2.1. Ejecución presupuestal en Salud
Para realizar el análisis del presupuesto y ejecución en la función Salud del presupuesto público peruano, hemos recurrido a la Consulta Amigable del MEF. En esta información se contempla el presupuesto y ejecución de los tres niveles de gobierno. En el caso del nivel Nacional, se encuentra un (01) solo pliego, el Sector Salud, Ministerio de Salud (MINSA); a nivel regional contamos con 25 pliegos, uno por cada región; y a nivel distrital 1,655 pliegos referidos a un número igual de municipalidades distritales.

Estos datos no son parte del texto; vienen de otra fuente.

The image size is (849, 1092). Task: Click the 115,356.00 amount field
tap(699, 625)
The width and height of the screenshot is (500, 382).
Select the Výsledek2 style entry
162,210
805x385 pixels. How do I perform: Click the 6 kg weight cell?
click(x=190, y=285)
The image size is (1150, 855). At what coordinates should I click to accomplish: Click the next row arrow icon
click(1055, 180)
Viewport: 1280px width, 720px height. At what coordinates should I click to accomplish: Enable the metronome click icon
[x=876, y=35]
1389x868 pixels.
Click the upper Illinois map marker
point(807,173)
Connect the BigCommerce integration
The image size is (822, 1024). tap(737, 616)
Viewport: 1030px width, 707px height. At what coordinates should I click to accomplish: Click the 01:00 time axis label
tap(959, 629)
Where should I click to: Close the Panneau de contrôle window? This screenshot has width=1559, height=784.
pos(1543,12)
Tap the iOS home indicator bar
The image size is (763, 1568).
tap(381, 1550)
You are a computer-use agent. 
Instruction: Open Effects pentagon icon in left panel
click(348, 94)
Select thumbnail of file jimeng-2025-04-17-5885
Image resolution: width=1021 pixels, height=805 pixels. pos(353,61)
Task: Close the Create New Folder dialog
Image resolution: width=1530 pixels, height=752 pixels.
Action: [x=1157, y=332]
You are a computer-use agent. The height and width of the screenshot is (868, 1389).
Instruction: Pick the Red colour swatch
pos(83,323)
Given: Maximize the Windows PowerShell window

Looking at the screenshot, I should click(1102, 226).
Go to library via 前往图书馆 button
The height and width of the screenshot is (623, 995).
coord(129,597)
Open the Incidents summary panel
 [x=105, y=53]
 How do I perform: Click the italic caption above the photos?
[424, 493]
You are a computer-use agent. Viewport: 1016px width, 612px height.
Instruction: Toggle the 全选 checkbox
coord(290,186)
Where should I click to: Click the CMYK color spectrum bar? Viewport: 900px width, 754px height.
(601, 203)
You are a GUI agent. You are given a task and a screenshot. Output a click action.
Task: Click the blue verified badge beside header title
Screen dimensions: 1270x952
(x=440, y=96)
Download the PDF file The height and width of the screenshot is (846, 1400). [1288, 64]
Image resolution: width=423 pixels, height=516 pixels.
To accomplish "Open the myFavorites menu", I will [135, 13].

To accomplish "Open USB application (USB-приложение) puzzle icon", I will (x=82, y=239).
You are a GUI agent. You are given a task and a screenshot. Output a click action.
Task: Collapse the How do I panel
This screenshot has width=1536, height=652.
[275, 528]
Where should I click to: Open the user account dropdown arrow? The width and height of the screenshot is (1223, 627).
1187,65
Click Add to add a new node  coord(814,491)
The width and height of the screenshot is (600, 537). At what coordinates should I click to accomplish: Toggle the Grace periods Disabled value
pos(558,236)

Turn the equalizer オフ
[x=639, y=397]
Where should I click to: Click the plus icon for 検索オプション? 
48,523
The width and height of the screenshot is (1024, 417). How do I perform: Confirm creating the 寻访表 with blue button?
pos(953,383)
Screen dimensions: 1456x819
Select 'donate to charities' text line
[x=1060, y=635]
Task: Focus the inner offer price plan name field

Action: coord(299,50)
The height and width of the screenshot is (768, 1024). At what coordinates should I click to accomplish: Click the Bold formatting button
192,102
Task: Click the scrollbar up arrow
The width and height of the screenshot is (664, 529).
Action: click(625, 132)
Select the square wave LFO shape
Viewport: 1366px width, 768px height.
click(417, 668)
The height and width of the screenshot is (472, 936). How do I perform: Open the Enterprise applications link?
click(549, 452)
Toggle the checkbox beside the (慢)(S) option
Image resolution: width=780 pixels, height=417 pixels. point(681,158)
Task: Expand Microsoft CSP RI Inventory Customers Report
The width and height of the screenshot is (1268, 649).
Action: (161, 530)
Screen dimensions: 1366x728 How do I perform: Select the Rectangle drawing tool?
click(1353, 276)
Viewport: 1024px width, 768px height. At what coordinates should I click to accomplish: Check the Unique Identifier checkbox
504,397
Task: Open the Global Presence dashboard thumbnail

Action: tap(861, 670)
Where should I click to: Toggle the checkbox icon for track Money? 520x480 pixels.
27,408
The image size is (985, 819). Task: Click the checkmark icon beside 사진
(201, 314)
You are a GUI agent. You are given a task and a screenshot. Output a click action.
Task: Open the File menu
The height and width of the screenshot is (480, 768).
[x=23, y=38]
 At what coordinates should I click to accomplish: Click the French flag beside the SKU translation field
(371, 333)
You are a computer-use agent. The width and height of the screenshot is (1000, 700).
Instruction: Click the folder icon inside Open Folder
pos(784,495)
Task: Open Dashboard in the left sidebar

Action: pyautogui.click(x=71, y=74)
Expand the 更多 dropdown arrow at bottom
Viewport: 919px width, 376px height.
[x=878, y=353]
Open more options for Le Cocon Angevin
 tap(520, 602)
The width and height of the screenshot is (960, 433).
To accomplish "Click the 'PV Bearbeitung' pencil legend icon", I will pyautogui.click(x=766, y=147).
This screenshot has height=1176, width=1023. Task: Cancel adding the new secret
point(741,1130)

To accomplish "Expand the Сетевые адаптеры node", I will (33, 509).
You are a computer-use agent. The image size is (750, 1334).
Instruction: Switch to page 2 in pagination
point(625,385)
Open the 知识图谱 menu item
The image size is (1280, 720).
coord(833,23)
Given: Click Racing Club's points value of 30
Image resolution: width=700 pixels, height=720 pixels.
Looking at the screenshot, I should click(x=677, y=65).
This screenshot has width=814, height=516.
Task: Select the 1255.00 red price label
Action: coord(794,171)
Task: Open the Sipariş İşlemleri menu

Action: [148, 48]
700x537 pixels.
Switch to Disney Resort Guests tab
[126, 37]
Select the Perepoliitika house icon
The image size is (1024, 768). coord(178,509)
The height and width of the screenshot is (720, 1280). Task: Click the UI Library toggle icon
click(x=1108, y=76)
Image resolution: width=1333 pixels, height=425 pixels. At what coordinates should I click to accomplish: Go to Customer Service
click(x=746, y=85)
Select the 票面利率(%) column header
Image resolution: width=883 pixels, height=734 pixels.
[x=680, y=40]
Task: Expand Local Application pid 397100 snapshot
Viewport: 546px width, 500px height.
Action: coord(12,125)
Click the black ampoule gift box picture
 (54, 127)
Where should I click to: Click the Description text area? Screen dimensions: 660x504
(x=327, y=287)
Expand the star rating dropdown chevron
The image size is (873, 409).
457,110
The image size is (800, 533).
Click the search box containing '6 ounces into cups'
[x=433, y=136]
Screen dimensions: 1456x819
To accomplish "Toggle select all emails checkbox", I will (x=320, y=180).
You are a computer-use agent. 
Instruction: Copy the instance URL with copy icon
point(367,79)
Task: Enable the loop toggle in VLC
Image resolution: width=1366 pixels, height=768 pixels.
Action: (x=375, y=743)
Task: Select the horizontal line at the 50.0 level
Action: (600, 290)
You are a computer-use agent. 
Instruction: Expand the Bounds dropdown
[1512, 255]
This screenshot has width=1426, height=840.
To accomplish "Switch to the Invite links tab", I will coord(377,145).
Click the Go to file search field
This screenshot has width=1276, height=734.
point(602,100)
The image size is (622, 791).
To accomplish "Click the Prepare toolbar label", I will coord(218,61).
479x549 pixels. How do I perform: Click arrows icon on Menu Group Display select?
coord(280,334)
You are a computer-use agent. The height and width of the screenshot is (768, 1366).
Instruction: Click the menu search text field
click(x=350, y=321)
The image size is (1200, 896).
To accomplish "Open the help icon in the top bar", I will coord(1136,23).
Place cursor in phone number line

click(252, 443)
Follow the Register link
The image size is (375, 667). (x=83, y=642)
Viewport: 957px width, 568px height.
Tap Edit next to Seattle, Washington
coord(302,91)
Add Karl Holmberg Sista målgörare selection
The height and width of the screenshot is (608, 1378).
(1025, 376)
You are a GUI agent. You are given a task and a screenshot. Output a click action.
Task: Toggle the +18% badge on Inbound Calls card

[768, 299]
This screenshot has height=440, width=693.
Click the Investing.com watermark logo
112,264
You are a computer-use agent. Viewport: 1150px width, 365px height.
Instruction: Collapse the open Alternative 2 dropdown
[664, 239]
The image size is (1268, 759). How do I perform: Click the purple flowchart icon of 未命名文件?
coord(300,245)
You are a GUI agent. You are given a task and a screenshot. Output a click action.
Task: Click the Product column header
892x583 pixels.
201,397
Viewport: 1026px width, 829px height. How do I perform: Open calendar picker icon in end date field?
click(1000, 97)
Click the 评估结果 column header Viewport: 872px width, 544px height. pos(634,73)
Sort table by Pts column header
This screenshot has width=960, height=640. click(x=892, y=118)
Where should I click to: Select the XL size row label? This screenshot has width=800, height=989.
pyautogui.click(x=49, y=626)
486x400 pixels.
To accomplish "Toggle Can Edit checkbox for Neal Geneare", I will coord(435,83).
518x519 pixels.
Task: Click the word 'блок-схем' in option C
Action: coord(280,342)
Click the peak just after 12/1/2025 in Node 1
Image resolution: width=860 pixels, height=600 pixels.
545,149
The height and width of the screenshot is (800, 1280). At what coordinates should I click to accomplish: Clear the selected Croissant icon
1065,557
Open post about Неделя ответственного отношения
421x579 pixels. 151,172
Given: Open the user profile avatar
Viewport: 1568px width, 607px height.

Bajo esas consideraciones, un solo pliego del Gobierno Nacional ejecuta en promedio S/8,380 millones (45% del presupuesto total), 25 pliegos ejecutan S/8,034 millones (unos S/321 millones por pliego, equivalentes al 43% del presupuesto total), y 1,655 pliegos ejecutan S/374 millones (unos 22mil por municipio, equivalentes al 2% del presupuesto nacional). En resumen, MINSA ejecuta el 94% de su presupuesto anualmente, mientras la otra mitad del presupuesto en salud, se atomiza en 1,680 pliegos, que ejecutan a niveles que van en un rango entre 70% y 88% al año. A la luz de estos datos, consideramos que no se debiera atomizar la inversión de servicios y bienes estratégicos, como en este caso en la salud, más aún en el marco de la COVID19.
El presente análisis de los últimos diez años, nos indica que centralizar la ejecución podría terminar siendo una salida más eficaz y eficiente para el país, si el objetivo es garantizar un mejor desempeño del gasto corriente (compras centralizadas) e inversión en salud (infraestructura y equipamiento).